Problem set
• 1. Write out the part of the fishing report that starts at "Out for Trout" and ends at "wasn't missing anything.".
• 2. Answer these questions from the fishing report, giving each answer on its own line with the same letter:
(a) How many freshwater trout does the writer say were caught in the two-week stretch?
(b) On what day and date did the first weakfish trip begin?
(c) How long was the weakfish pulled alongside the kayak after the second cast?

Excerpted passage
++++++++++++++++++++
Out for Trout and Tiderunner Weakfish

by Frank Ruczynski

Freshwater or saltwater, it's spring in South Jersey and I'm on the hunt for trophy trout. While most anglers are busy chasing striped bass, I'm perfectly happy chasing rainbows, bruiser browns, and my favorite, tiderunner weakfish. It's been a magical two-week stretch: I tallied well over 100 freshwater trout and nearly fifty weakfish.


They're Back!

I'll begin with weakfish as I'm still giddy about the great action. It all started last Monday, April 21: I woke up at 3 AM with thoughts of landing my first weakfish of the season. To tell you the truth, my brain was telling me, "It's too early and the water is still too cold," but the weather looked great and I needed to assure myself I wasn't missing anything.

After the hour-long commute, I unloaded my kayak and paddled out just before sunrise. As I took in the beautiful morning colors, my second cast got nailed. The tell-tale headshakes brought a smile to my face that remains until this moment. Following a well-spirited battle, I pulled a beautiful 26-inch weakfish alongside my kayak. Weakfish are true backwater beauties, but they're even more stunning at sunrise.


Backwater Beauty

I picked up a few more weakfish over the next hour before I decided to check out some other areas. Usually, the best weakfish bite takes place at night and during the first hour or two of daylight so my expectations for the rest of the day were low. I thought to myself, "Anything more would just be the icing on the cake."
++++++++++++++++++++
Given information

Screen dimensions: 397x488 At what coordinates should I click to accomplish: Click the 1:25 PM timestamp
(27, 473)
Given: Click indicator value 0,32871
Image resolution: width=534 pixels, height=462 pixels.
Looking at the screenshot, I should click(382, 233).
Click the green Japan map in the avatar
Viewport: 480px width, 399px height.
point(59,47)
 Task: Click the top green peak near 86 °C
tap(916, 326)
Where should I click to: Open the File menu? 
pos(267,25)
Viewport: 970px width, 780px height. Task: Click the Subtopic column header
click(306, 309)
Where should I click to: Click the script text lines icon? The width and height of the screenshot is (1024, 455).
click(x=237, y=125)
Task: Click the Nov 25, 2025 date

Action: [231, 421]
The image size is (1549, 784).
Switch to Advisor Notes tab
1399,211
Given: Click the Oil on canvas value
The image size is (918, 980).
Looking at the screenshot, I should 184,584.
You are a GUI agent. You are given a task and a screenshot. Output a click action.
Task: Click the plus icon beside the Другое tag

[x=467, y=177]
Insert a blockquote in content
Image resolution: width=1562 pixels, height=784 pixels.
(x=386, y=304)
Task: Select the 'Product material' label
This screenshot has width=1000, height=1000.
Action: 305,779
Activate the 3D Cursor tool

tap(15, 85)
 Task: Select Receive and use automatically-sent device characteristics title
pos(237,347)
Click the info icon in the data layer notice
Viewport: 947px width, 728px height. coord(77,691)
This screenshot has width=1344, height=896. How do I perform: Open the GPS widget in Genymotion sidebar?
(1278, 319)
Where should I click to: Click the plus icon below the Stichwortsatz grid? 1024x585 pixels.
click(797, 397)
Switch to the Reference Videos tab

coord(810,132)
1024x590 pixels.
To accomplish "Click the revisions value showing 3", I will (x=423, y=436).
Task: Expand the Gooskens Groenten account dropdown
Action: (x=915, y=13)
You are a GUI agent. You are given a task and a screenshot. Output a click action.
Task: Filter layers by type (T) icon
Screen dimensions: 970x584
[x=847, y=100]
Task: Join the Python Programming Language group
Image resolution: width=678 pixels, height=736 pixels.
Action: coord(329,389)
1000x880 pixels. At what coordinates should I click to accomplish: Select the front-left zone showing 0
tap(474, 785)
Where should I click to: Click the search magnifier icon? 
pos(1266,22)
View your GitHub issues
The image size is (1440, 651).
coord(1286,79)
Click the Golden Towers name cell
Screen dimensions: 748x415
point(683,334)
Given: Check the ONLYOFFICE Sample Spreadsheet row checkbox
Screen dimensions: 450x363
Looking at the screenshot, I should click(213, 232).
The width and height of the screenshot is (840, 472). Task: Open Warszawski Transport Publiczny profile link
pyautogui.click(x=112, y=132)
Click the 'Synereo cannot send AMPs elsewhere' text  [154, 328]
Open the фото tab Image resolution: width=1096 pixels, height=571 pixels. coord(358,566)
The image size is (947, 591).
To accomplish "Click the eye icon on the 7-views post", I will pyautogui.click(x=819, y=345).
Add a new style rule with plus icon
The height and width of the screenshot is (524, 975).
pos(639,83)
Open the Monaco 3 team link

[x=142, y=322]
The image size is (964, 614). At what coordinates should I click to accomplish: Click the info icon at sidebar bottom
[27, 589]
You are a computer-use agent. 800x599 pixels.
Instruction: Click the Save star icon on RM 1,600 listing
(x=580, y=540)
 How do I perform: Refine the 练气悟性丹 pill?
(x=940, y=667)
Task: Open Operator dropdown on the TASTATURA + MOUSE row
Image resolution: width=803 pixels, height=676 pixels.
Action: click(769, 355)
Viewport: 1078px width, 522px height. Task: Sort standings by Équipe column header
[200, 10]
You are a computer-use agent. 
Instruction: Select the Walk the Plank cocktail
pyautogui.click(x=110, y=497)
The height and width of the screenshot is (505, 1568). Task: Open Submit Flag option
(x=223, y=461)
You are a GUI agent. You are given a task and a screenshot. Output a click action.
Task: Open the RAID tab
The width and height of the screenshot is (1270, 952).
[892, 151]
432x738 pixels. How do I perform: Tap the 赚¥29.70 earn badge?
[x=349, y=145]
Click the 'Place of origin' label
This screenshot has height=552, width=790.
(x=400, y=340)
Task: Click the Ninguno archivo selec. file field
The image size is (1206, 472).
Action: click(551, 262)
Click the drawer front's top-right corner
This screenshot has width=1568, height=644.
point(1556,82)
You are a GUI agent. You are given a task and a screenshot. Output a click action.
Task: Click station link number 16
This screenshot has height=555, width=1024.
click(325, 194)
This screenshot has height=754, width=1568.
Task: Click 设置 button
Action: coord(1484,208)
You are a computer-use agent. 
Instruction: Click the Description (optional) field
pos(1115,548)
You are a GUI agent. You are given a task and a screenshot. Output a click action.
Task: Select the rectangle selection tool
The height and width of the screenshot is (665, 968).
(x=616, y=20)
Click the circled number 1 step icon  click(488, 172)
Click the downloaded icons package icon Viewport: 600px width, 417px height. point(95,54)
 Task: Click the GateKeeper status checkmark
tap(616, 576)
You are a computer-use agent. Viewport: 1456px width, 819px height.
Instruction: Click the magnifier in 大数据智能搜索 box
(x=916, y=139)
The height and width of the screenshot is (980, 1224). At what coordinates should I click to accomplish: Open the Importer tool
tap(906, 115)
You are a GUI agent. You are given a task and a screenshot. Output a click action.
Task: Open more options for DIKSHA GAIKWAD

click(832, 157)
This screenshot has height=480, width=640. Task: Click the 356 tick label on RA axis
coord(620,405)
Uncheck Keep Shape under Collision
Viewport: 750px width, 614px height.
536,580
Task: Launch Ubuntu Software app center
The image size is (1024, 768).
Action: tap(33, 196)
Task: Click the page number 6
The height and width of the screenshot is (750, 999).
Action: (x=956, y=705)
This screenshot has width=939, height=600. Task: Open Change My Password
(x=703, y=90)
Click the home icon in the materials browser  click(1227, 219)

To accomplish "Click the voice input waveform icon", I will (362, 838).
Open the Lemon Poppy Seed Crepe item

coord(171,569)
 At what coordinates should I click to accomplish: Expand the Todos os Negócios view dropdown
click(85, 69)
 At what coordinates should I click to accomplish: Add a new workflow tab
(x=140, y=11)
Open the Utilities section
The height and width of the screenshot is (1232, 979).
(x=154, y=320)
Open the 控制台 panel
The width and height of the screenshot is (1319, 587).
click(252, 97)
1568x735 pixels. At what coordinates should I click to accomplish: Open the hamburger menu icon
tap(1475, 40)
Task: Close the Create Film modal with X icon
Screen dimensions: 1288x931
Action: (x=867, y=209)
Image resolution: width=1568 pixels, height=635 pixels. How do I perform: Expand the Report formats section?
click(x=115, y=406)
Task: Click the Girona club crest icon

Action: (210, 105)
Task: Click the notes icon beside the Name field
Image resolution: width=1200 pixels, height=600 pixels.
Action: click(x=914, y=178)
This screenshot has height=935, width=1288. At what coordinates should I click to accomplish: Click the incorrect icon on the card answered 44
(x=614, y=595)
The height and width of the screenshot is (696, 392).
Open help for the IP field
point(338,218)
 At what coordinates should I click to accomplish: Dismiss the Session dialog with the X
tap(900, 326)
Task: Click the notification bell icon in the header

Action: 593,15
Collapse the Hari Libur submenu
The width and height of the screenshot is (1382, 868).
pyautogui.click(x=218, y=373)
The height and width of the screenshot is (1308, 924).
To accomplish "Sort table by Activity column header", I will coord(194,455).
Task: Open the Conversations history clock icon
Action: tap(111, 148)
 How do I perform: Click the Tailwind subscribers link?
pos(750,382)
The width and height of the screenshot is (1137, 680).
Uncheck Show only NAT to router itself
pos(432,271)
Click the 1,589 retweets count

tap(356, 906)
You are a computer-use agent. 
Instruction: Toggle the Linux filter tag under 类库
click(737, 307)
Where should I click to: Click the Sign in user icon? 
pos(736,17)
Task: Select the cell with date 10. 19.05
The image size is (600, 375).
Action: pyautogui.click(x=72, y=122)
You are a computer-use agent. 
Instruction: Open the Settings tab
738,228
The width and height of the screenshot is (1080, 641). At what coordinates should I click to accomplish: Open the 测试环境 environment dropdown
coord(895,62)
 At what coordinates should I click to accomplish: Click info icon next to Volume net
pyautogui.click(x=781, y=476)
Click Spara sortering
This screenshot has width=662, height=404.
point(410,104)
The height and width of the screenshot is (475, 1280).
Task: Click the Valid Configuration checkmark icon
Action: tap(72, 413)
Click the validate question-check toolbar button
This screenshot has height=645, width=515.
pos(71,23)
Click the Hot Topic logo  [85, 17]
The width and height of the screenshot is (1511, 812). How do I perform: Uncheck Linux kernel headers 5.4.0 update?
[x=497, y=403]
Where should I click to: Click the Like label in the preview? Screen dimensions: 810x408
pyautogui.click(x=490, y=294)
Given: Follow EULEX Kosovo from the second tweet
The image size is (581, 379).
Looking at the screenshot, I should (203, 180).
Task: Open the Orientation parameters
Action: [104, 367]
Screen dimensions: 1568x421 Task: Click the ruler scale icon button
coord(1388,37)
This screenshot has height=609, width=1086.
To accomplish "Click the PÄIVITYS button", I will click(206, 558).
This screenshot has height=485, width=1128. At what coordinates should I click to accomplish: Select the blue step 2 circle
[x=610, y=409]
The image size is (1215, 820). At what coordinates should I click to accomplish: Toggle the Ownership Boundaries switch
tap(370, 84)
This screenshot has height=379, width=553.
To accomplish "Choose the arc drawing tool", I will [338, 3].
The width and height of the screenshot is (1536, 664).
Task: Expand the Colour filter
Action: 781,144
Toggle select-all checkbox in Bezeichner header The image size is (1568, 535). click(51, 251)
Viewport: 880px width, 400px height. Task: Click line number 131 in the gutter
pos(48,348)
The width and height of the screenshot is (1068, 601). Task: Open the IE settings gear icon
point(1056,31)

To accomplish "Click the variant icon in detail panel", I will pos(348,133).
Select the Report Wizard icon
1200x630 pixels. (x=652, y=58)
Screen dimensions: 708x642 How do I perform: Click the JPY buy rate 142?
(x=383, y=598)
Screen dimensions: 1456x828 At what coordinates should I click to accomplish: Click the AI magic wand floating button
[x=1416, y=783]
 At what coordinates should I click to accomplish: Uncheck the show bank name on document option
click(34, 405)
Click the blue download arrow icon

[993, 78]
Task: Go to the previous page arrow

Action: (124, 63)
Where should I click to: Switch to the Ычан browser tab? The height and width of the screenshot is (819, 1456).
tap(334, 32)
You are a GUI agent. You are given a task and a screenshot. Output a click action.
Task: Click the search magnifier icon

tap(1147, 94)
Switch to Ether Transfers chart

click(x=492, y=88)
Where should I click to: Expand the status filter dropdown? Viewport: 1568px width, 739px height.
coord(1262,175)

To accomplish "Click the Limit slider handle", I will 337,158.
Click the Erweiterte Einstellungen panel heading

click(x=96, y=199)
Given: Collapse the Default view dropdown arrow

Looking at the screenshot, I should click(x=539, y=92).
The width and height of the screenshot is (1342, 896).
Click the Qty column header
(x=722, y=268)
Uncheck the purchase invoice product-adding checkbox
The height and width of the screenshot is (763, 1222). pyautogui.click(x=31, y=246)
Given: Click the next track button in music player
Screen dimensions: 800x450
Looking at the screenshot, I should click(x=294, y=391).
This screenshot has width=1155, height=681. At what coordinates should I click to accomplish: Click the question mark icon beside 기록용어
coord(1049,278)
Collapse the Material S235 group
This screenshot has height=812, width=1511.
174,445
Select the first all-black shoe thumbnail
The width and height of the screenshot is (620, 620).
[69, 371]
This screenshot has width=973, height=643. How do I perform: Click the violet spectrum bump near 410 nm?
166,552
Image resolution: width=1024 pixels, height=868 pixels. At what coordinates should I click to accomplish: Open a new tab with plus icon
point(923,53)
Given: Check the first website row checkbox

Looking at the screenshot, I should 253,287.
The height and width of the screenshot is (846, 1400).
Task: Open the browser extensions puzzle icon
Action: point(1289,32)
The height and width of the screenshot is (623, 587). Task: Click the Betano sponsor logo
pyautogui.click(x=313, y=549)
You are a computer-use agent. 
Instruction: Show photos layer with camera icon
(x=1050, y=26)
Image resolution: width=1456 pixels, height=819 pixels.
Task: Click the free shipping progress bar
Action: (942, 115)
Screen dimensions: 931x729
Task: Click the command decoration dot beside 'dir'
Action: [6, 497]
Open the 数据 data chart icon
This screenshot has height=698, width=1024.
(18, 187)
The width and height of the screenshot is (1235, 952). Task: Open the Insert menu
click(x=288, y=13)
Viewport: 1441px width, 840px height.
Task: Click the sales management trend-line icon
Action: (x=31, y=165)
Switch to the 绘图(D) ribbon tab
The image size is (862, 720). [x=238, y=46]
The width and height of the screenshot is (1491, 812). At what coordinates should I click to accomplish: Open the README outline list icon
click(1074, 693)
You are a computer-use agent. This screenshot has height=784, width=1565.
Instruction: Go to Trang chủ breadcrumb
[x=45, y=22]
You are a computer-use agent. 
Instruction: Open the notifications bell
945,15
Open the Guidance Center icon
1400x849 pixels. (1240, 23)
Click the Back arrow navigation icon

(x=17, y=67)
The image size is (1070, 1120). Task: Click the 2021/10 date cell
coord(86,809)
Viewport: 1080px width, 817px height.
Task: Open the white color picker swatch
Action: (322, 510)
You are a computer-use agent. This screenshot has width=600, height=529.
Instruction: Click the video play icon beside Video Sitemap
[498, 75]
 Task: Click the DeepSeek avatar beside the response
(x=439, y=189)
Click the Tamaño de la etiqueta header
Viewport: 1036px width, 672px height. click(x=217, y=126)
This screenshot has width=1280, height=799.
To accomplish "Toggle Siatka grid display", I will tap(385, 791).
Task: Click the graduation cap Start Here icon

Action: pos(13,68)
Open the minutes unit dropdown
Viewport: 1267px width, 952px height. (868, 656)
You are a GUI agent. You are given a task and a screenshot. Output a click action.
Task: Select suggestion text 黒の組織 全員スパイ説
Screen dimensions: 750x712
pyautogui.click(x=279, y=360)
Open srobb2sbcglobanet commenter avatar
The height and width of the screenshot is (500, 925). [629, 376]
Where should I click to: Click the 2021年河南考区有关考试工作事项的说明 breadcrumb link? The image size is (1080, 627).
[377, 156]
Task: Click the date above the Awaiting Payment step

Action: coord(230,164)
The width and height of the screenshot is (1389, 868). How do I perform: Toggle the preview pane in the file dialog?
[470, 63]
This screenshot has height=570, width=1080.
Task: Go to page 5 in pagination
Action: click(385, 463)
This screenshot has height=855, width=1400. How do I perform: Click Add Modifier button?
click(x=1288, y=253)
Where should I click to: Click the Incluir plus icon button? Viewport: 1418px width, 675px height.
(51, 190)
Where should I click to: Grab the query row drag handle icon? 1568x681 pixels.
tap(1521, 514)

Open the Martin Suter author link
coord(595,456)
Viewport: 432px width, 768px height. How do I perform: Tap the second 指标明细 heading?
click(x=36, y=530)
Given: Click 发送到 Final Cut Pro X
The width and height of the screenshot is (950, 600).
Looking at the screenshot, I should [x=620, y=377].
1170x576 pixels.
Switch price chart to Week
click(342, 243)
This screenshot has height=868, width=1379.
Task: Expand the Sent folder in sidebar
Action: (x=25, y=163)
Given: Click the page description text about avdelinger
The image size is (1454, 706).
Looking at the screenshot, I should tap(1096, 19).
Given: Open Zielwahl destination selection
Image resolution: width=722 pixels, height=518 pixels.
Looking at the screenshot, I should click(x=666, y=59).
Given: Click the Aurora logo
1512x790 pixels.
++++++++++++++++++++
Solutions by task
• 1.
Out for Trout and Tiderunner Weakfish

by Frank Ruczynski

Freshwater or saltwater, it's spring in South Jersey and I'm on the hunt for trophy trout. While most anglers are busy chasing striped bass, I'm perfectly happy chasing rainbows, bruiser browns, and my favorite, tiderunner weakfish. It's been a magical two-week stretch: I tallied well over 100 freshwater trout and nearly fifty weakfish.


They're Back!

I'll begin with weakfish as I'm still giddy about the great action. It all started last Monday, April 21: I woke up at 3 AM with thoughts of landing my first weakfish of the season. To tell you the truth, my brain was telling me, "It's too early and the water is still too cold," but the weather looked great and I needed to assure myself I wasn't missing anything.

• 2.
(a) Well over 100
(b) Monday, April 21
(c) 26 inches